Now that we have described the types of sediment which are accumulating in various parts of of the Pacific Ocean, we are in a position to ask what we should expect to find if the Pacific plate has moved slowly along its current trajectory over long periods of time versus the alternative theory that the entire oceanic crust was created during the weeks or months of Noah's Flood. On the mainstream view of consistent, slow northwest motion of the Pacific plate away from the East Pacific Rise, we should expect to find oceanic basalts overlain by carbonates which accumulated between the ridge and the CCD, those would in turn be overlain by siliceous oozes accumulated below the CCD as the equator is passed, and those would in turn be overlain by red-brown clays which accumulated north of the equator. This sequence is in fact what we find, even on portions of the Pacific plate which are far north of the equator (Hezeen and MacGregor, 1973. The Evolution of the Pacific, Scientific American 229: 102-112; Heezen et la., 1973. Diachronous Deposits: A Kinematic Interpretation of the Post Jurassic Sedimentary Sequence on the Pacific Plate, Nature 241: 25-32).

[note: this sequence would vary according to what portion of the northern Pacific plate you examine. For instance, in the western Pacific, oceanic crust will pass through a red-brown clay accumulation zone both south and north of the equator, so the total sequence would be carbonate- brown clay- siliceous ooze- brown clay.]

This stratigraphic pattern indicates that the Pacific plate moved slowly enough from the ridge to the CCD for carbonate sediments to accumulate, and moved slowly enough from the CCD across the equatorial regions for siliceous sediments to accumulate.

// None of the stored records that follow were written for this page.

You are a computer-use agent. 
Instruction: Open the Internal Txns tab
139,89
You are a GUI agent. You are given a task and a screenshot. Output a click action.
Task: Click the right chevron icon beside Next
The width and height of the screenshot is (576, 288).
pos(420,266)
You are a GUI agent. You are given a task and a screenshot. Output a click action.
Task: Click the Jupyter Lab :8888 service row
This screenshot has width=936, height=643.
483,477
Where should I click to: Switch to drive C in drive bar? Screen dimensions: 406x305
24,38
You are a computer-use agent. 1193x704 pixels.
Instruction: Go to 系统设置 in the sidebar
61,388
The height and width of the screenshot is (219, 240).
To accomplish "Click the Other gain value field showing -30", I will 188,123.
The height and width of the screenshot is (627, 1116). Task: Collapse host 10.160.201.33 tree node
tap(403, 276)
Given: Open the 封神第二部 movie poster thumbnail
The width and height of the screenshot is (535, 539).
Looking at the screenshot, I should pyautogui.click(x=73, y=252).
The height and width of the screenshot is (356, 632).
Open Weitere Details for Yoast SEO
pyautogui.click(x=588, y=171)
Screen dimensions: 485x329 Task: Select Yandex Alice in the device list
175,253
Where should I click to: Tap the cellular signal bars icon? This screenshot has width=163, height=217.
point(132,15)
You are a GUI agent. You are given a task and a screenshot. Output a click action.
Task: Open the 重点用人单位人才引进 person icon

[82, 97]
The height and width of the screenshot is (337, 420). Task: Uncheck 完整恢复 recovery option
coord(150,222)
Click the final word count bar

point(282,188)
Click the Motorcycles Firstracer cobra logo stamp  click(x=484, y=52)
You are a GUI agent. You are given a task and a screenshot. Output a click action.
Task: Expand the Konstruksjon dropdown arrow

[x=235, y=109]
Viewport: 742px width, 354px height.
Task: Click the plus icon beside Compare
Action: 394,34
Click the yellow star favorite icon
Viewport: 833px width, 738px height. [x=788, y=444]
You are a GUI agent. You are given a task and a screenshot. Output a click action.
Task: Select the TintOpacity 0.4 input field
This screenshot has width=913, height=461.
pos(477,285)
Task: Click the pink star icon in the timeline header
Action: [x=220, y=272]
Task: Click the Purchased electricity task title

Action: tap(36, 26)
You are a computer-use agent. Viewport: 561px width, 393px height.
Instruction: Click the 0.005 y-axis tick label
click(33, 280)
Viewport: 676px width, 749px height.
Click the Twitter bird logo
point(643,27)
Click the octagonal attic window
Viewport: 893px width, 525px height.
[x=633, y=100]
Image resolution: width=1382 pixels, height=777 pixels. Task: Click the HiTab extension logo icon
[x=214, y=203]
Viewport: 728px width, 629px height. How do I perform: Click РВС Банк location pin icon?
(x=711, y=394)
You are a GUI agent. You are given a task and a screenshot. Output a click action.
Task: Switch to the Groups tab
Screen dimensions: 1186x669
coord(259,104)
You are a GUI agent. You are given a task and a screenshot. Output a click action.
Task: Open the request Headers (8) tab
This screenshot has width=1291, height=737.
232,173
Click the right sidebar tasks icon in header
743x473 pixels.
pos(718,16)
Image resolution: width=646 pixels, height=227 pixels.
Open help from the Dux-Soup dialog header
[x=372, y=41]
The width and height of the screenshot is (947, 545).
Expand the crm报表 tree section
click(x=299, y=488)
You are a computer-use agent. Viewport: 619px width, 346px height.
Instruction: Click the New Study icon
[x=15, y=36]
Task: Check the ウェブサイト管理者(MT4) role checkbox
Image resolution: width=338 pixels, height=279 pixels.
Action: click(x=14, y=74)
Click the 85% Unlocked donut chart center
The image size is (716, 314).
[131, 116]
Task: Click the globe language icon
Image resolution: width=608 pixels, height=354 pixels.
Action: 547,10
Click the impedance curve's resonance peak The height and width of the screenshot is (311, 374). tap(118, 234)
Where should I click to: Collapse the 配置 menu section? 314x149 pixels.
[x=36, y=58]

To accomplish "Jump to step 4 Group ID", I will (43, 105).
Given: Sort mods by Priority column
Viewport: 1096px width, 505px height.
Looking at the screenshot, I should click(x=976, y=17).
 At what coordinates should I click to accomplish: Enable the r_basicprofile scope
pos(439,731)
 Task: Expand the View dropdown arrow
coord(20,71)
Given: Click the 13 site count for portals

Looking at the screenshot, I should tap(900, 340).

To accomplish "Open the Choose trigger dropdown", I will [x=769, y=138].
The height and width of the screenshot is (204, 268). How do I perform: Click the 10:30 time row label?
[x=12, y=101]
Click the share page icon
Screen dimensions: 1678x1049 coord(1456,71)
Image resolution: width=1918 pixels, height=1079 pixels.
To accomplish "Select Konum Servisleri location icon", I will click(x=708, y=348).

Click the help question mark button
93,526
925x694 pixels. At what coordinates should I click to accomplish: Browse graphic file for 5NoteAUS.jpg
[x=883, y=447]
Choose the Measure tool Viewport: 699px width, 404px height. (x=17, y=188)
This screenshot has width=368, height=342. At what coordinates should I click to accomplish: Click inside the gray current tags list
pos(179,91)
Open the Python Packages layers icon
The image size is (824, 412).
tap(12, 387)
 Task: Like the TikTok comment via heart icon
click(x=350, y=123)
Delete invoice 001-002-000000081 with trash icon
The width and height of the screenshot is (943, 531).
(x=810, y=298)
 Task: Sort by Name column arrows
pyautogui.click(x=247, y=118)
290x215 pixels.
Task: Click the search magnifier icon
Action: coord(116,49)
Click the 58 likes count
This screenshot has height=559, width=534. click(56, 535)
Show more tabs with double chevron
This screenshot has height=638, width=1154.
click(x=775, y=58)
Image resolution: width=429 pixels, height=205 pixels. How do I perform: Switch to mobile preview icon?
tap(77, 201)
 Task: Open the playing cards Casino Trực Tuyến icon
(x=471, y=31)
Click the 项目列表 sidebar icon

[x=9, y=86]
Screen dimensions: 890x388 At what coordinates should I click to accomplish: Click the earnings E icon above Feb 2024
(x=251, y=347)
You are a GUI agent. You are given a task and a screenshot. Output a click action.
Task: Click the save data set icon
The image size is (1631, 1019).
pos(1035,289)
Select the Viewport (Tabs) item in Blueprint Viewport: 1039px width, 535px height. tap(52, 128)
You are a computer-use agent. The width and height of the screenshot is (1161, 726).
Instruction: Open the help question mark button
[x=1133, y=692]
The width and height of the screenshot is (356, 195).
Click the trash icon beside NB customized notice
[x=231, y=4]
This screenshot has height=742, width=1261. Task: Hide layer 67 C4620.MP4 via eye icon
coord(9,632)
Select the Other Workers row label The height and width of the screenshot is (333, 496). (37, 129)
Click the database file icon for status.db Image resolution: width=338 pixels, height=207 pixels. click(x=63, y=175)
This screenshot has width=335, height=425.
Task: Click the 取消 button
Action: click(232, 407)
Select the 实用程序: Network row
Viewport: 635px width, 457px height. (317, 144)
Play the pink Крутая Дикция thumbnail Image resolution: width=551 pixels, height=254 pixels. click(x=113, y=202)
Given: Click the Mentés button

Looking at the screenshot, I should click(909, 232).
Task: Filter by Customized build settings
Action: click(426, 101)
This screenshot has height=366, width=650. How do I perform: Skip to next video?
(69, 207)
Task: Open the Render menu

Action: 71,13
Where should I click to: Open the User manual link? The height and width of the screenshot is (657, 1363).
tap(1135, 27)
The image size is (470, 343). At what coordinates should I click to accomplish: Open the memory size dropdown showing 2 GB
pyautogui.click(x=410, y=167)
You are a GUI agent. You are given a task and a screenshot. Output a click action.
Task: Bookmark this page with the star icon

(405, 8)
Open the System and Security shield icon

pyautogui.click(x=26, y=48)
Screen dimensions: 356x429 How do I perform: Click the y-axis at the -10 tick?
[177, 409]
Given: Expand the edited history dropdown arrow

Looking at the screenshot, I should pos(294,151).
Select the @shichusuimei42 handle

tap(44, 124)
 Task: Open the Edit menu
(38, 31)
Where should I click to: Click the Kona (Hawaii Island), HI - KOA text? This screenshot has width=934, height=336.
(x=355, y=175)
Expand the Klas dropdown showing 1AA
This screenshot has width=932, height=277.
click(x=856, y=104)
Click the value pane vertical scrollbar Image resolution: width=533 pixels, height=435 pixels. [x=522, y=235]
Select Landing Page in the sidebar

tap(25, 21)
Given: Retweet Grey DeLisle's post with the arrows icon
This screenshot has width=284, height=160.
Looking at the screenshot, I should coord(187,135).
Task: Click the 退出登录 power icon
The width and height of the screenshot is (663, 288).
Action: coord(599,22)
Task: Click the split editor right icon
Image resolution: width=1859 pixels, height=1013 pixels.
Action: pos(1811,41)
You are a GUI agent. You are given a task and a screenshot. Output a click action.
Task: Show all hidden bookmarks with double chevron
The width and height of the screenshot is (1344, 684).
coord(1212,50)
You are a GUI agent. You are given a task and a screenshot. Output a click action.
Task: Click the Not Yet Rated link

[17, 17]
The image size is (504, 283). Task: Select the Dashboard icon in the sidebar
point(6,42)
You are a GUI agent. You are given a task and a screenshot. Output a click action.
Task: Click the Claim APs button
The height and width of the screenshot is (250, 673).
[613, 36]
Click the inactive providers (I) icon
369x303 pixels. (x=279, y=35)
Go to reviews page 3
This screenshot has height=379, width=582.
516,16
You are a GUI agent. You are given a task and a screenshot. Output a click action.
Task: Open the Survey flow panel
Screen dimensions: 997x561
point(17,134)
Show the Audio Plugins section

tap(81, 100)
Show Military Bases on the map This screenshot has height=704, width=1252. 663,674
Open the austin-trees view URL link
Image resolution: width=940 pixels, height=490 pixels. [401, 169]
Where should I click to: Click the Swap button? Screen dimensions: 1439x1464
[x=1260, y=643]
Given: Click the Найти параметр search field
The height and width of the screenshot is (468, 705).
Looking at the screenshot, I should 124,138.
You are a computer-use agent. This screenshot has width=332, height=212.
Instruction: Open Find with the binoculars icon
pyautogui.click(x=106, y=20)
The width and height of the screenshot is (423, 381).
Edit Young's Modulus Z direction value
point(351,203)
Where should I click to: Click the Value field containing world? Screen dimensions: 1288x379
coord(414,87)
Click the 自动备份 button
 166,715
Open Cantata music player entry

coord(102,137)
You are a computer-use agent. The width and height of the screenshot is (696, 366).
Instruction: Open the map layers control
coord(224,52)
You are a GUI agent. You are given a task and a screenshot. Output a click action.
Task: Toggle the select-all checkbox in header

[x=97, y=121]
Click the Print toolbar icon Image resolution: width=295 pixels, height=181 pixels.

This distribution is not compatible with the creation of all oceanic crust within a matter of weeks or months, as per the Noah's Flood model.

Conclusion

YEC tectonic models in which Pangaea is rifted apart and its fragments displaced to more or less their present positions during Noah's Flood, about 4500 years ago, are not consistent with presently measured motions, with rates indicated for the Phanerozoic by radiometric data, or with the distribution of deep sea sediments.